We'll load Mistral-7B with 4-bit quantization and compare VRAM usage.

In [None]:
# Configuration
MODEL_NAME = "mistralai/Mistral-7B-Instruct-v0.3"
OUTPUT_DIR = "./checkpoints/ecommerce-qlora"

# Create output directory
os.makedirs(OUTPUT_DIR, exist_ok=True)

print(f"Model: {MODEL_NAME}")
print(f"Output directory: {OUTPUT_DIR}")

In [None]:
def get_gpu_memory():
    """Get current GPU memory usage in GB."""
    if torch.cuda.is_available():
        allocated = torch.cuda.memory_allocated() / 1e9
        reserved = torch.cuda.memory_reserved() / 1e9
        return allocated, reserved
    return 0, 0

def print_gpu_memory(label=""):
    """Print current GPU memory usage."""
    allocated, reserved = get_gpu_memory()
    print(f"{label}")
    print(f"  GPU Memory Allocated: {allocated:.2f} GB")
    print(f"  GPU Memory Reserved:  {reserved:.2f} GB")

# Initial memory
print_gpu_memory("Initial GPU Memory:")

In [None]:
# Define 4-bit quantization configuration
bnb_config = BitsAndBytesConfig(
    load_in_4bit=True,                    # Enable 4-bit quantization
    bnb_4bit_quant_type="nf4",           # Use NormalFloat4 format
    bnb_4bit_compute_dtype=torch.bfloat16, # Compute in BF16 for stability
    bnb_4bit_use_double_quant=True,       # Enable double quantization
)

print("BitsAndBytes Configuration:")
print(f"  load_in_4bit: {bnb_config.load_in_4bit}")
print(f"  bnb_4bit_quant_type: {bnb_config.bnb_4bit_quant_type}")
print(f"  bnb_4bit_compute_dtype: {bnb_config.bnb_4bit_compute_dtype}")
print(f"  bnb_4bit_use_double_quant: {bnb_config.bnb_4bit_use_double_quant}")

In [None]:
# Load tokenizer
print("Loading tokenizer...")
tokenizer = AutoTokenizer.from_pretrained(MODEL_NAME, trust_remote_code=True)

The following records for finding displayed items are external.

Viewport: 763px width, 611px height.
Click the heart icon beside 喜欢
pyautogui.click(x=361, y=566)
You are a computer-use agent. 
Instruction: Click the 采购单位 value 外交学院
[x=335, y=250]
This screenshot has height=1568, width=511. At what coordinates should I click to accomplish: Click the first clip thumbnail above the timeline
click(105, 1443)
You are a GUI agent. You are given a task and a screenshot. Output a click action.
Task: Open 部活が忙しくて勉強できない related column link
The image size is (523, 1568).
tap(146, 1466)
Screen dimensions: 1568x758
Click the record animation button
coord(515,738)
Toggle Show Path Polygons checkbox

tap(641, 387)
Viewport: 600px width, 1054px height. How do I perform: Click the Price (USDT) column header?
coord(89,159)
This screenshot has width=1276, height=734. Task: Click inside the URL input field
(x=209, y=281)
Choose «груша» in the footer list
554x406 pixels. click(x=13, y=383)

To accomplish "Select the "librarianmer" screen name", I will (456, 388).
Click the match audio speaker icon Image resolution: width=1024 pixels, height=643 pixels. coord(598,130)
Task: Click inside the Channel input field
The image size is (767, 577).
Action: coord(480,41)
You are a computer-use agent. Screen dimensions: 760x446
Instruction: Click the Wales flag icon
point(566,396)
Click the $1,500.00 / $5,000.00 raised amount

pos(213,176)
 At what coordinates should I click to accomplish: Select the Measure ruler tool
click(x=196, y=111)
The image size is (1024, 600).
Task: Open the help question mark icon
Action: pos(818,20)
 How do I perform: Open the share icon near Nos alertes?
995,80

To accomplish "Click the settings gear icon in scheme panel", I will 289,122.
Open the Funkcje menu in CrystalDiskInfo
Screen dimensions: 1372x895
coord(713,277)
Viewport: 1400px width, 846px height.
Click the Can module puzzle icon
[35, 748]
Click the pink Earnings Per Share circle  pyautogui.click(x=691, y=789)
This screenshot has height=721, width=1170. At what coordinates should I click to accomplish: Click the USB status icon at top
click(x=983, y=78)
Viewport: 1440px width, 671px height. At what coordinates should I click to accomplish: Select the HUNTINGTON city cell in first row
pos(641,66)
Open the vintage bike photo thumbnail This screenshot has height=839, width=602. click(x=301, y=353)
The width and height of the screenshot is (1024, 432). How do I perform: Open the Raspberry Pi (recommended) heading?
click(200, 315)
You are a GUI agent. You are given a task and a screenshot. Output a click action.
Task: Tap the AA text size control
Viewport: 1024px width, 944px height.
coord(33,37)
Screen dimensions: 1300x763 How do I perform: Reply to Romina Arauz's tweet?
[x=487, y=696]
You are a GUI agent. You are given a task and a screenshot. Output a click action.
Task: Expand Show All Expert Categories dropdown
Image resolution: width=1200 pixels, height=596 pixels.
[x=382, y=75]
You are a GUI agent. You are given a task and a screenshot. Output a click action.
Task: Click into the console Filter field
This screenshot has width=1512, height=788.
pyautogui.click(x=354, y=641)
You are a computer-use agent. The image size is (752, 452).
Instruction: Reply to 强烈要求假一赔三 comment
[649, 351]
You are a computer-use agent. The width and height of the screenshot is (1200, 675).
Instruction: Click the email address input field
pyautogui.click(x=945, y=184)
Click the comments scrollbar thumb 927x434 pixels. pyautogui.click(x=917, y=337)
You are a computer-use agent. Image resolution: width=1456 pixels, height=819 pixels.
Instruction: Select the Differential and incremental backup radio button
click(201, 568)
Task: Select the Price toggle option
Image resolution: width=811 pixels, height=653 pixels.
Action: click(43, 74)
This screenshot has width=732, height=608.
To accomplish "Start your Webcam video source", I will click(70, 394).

# Set padding token (required for training)
if tokenizer.pad_token is None:
    tokenizer.pad_token = tokenizer.eos_token
    tokenizer.pad_token_id = tokenizer.eos_token_id

tokenizer.padding_side = "right"  # Required for causal LM training

print(f"Vocabulary size: {tokenizer.vocab_size:,}")
print(f"Pad token: {tokenizer.pad_token}")
print(f"EOS token: {tokenizer.eos_token}")

In [None]:
# Load model with 4-bit quantization
print("\nLoading model with 4-bit quantization...")
print("(This may take a few minutes on first download)")

model = AutoModelForCausalLM.from_pretrained(
    MODEL_NAME,
    quantization_config=bnb_config,
    device_map="auto",
    trust_remote_code=True,
    torch_dtype=torch.bfloat16,
)

print("\nModel loaded successfully!")
print_gpu_memory("GPU Memory After Loading 4-bit Model:")

In [None]:
# Show model architecture summary
print("\nModel Architecture Summary:")
print(f"  Model type: {model.config.model_type}")
print(f"  Hidden size: {model.config.hidden_size}")
print(f"  Num layers: {model.config.num_hidden_layers}")
print(f"  Num attention heads: {model.config.num_attention_heads}")
print(f"  Vocab size: {model.config.vocab_size:,}")

# Count parameters
total_params = sum(p.numel() for p in model.parameters())
trainable_params = sum(p.numel() for p in model.parameters() if p.requires_grad)

print(f"\nParameter Count:")
print(f"  Total parameters: {total_params:,}")
print(f"  Trainable parameters: {trainable_params:,}")
print(f"  Trainable %: {100 * trainable_params / total_params:.2f}%")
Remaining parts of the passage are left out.